(Stored data)
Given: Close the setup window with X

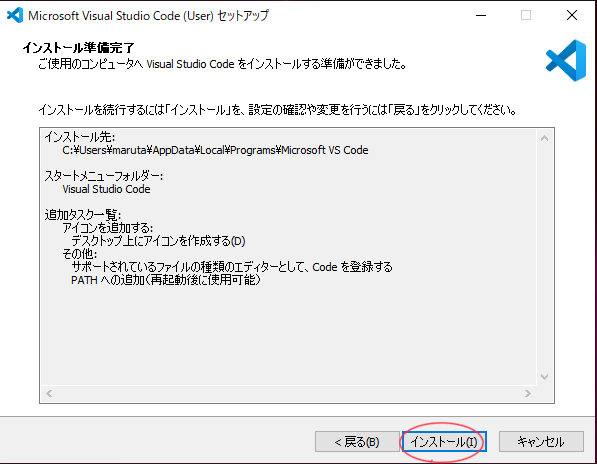Looking at the screenshot, I should [x=571, y=16].
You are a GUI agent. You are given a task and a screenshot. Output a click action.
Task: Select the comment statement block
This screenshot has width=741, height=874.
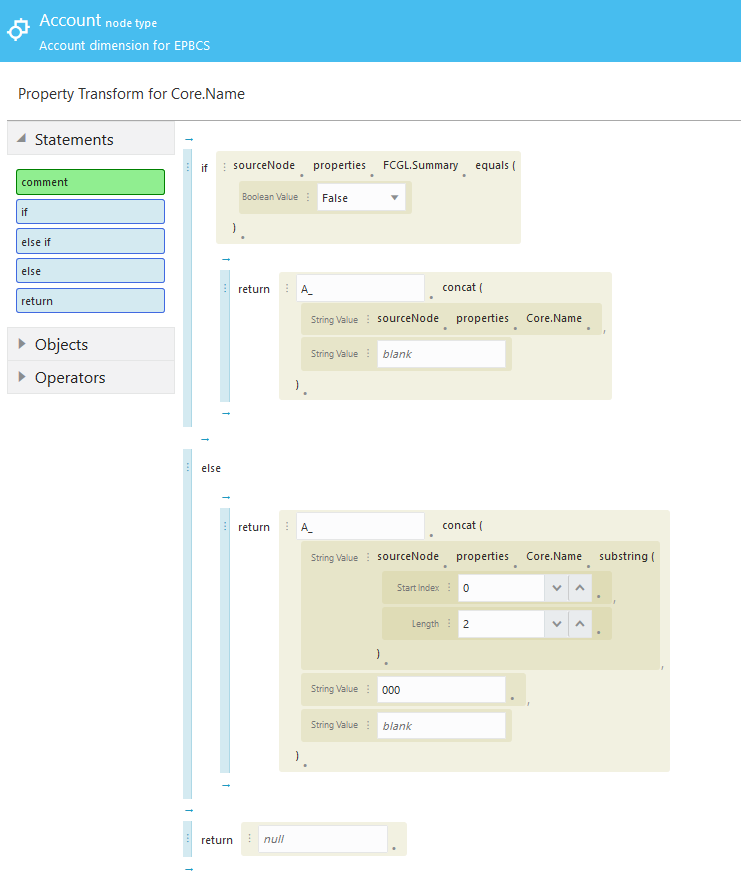90,182
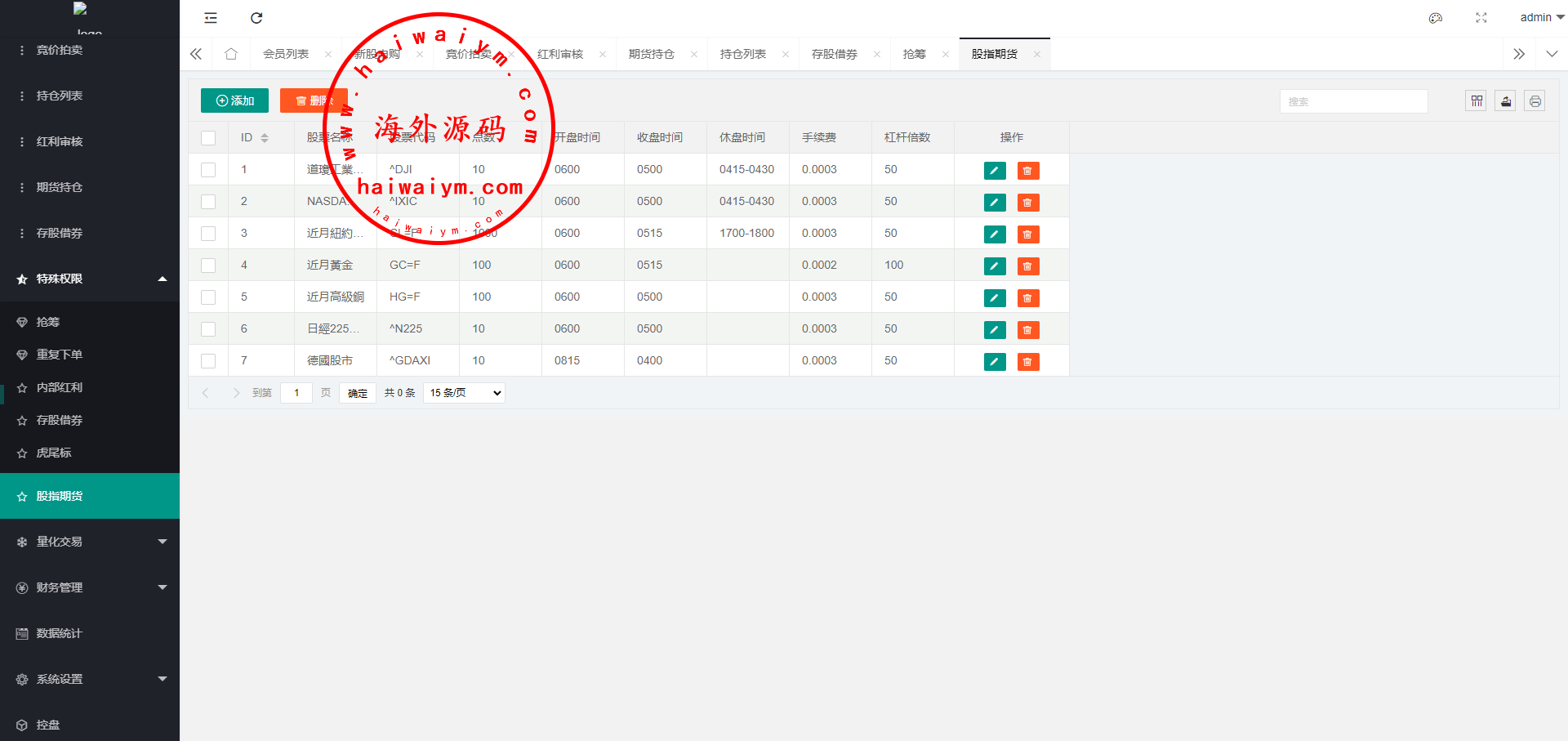
Task: Click the export table icon
Action: click(x=1505, y=101)
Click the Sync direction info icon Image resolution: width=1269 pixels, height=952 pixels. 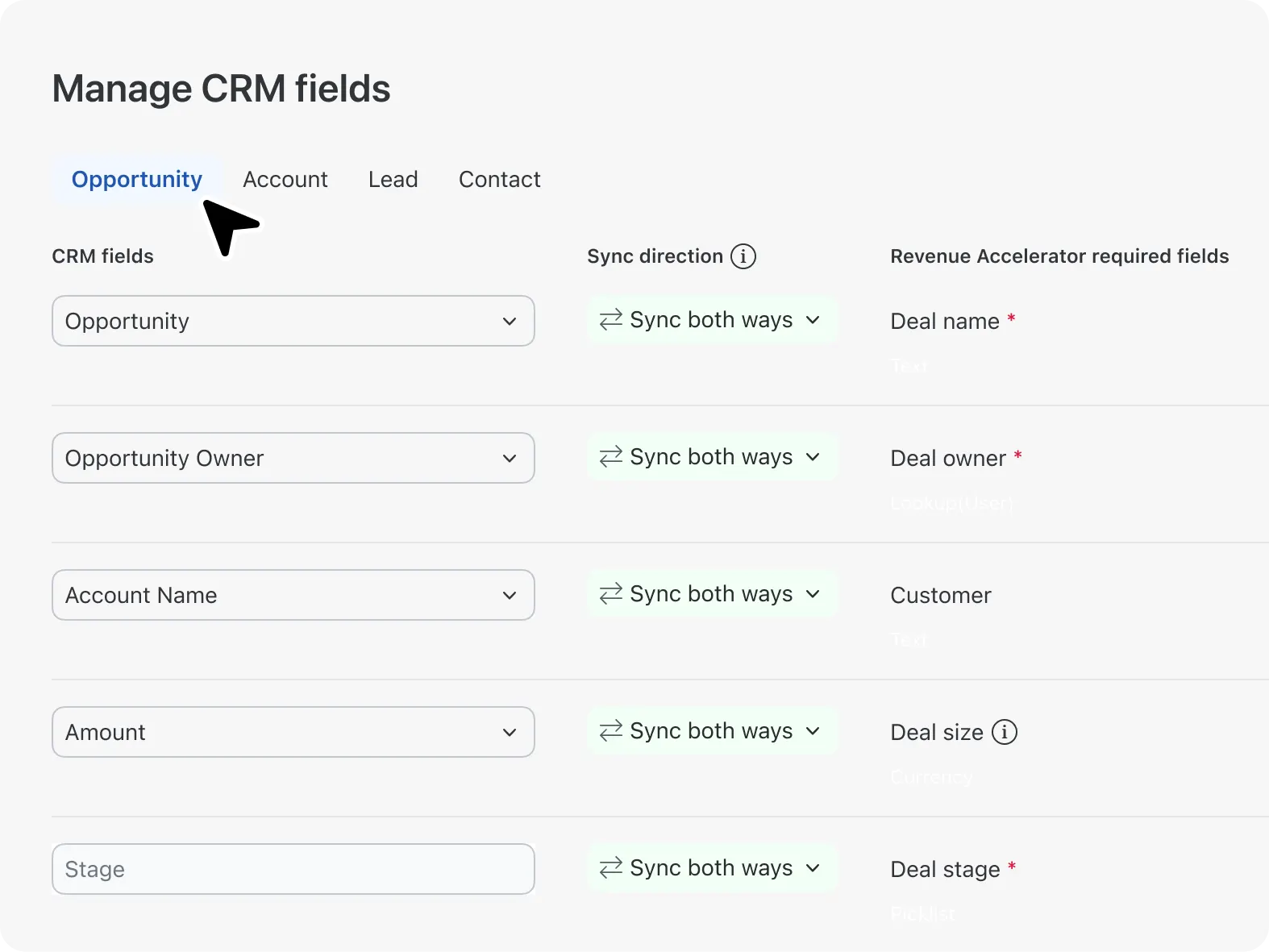(x=743, y=256)
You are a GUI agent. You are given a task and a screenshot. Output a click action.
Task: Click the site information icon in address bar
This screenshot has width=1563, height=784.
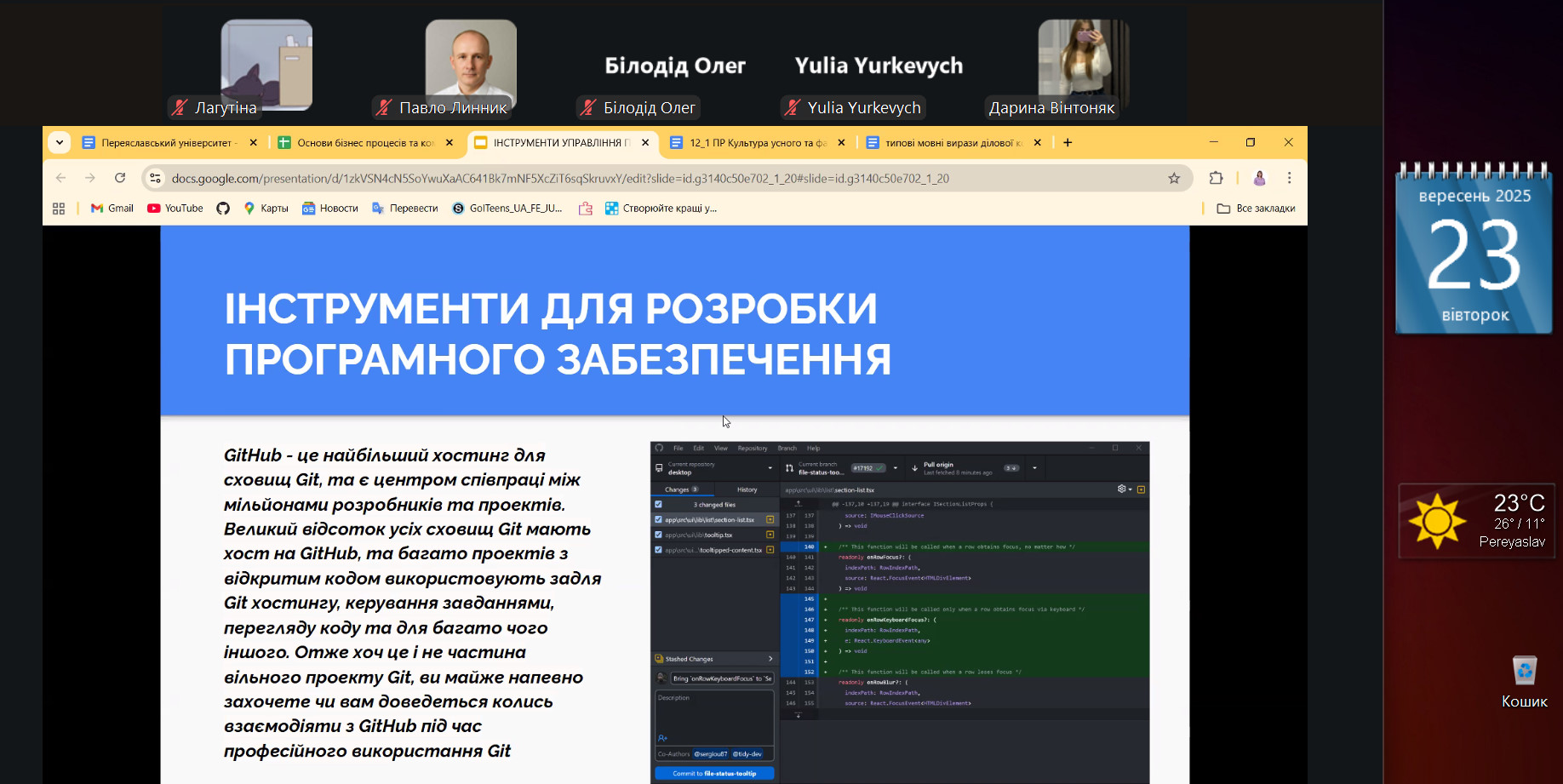[x=155, y=178]
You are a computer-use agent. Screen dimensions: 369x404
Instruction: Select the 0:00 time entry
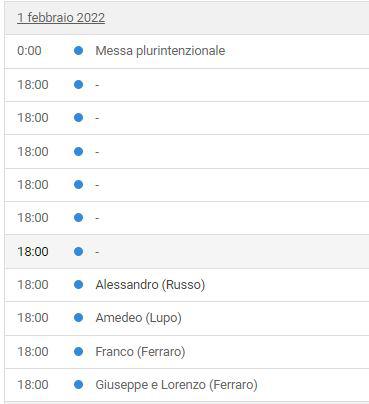(29, 51)
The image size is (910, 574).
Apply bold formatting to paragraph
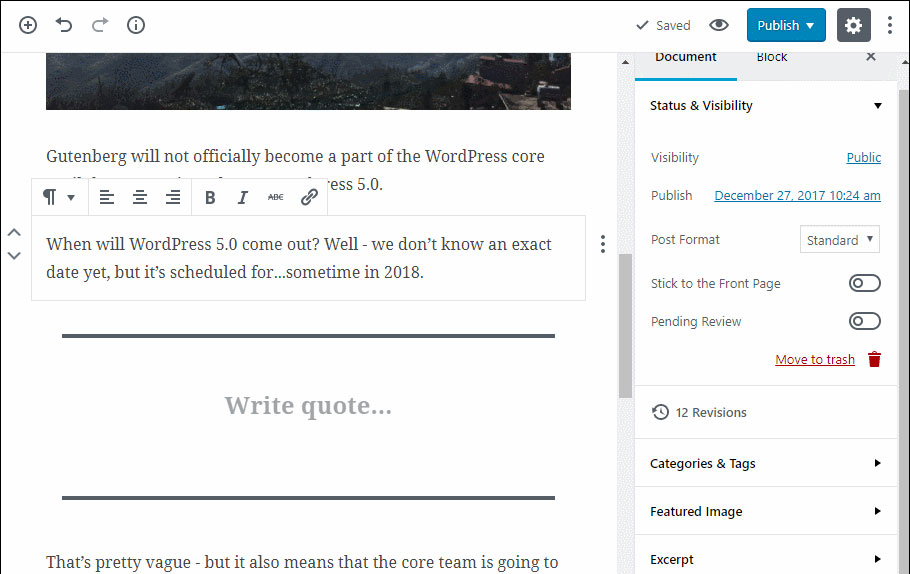pyautogui.click(x=210, y=198)
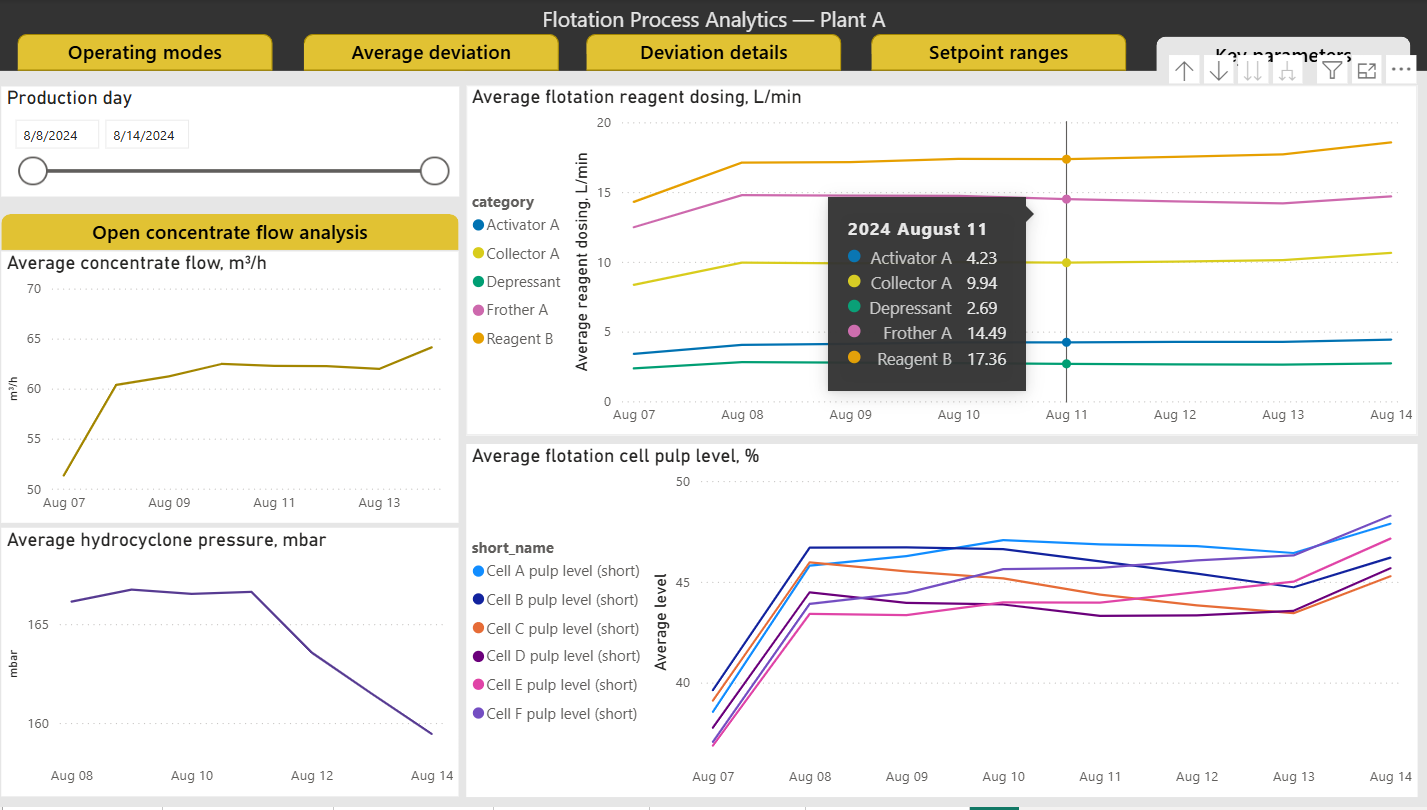Toggle Activator A legend entry
Viewport: 1427px width, 810px height.
[516, 225]
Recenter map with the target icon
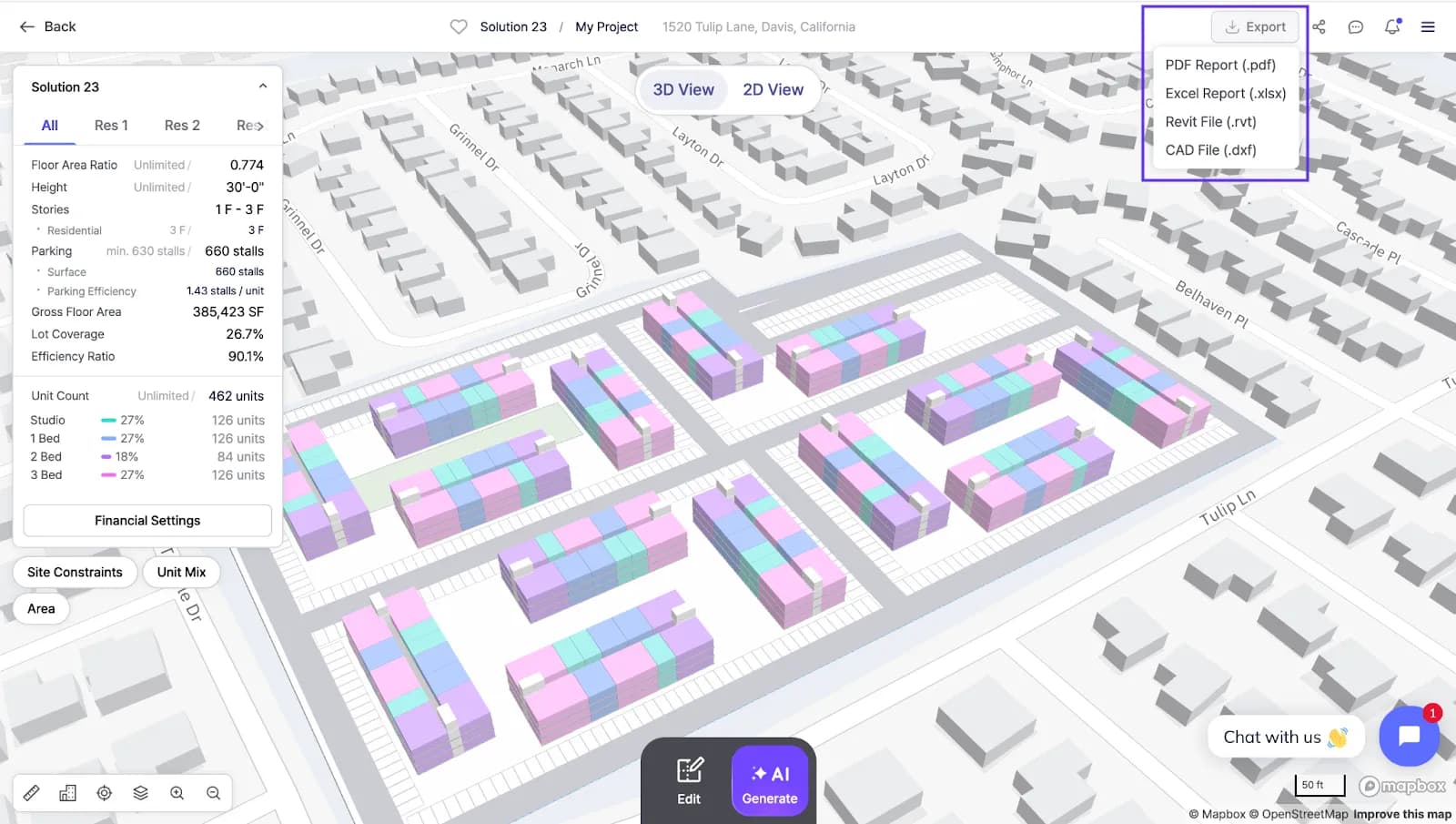Viewport: 1456px width, 824px height. 105,793
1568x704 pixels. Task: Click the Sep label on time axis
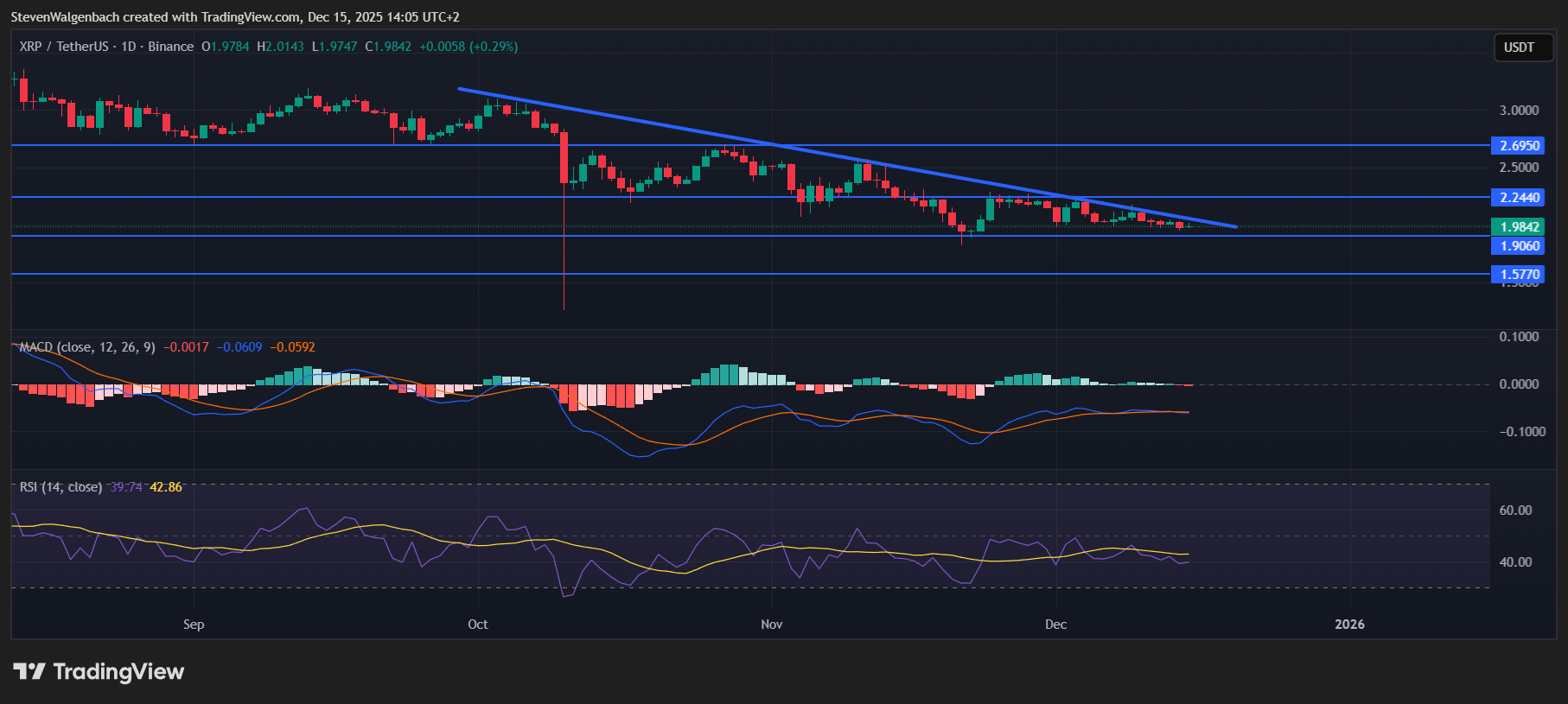194,624
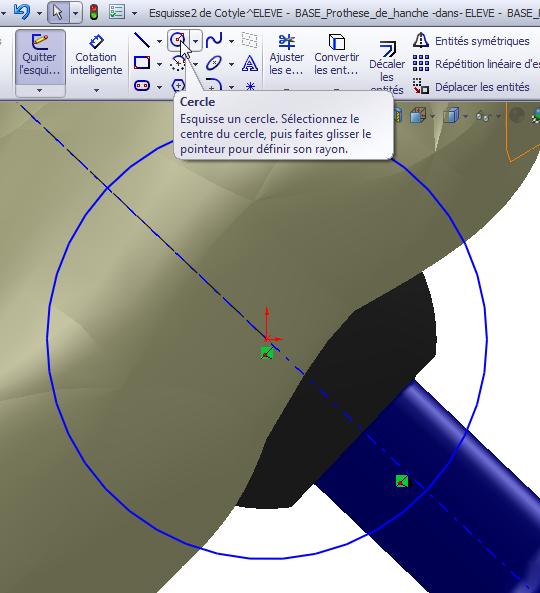
Task: Select the straight Slot sketch tool
Action: tap(142, 86)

§ **What is expected**
For the entries above, the output must hold exactly the lines from the one with "You are a computer-use" through the last line, both included, and no pictures.

§ **Expected answer**
You are a computer-use agent. Screen dimensions: 369x404
Instruction: Select the 0:00 time entry
(29, 51)
The image size is (910, 574).
Apply bold formatting to paragraph
pyautogui.click(x=210, y=198)
Toggle Activator A legend entry
Viewport: 1427px width, 810px height.
[516, 225]
Recenter map with the target icon
Viewport: 1456px width, 824px height. 105,793
1568x704 pixels. Task: Click the Sep label on time axis
194,624
Task: Select the straight Slot sketch tool
Action: tap(142, 86)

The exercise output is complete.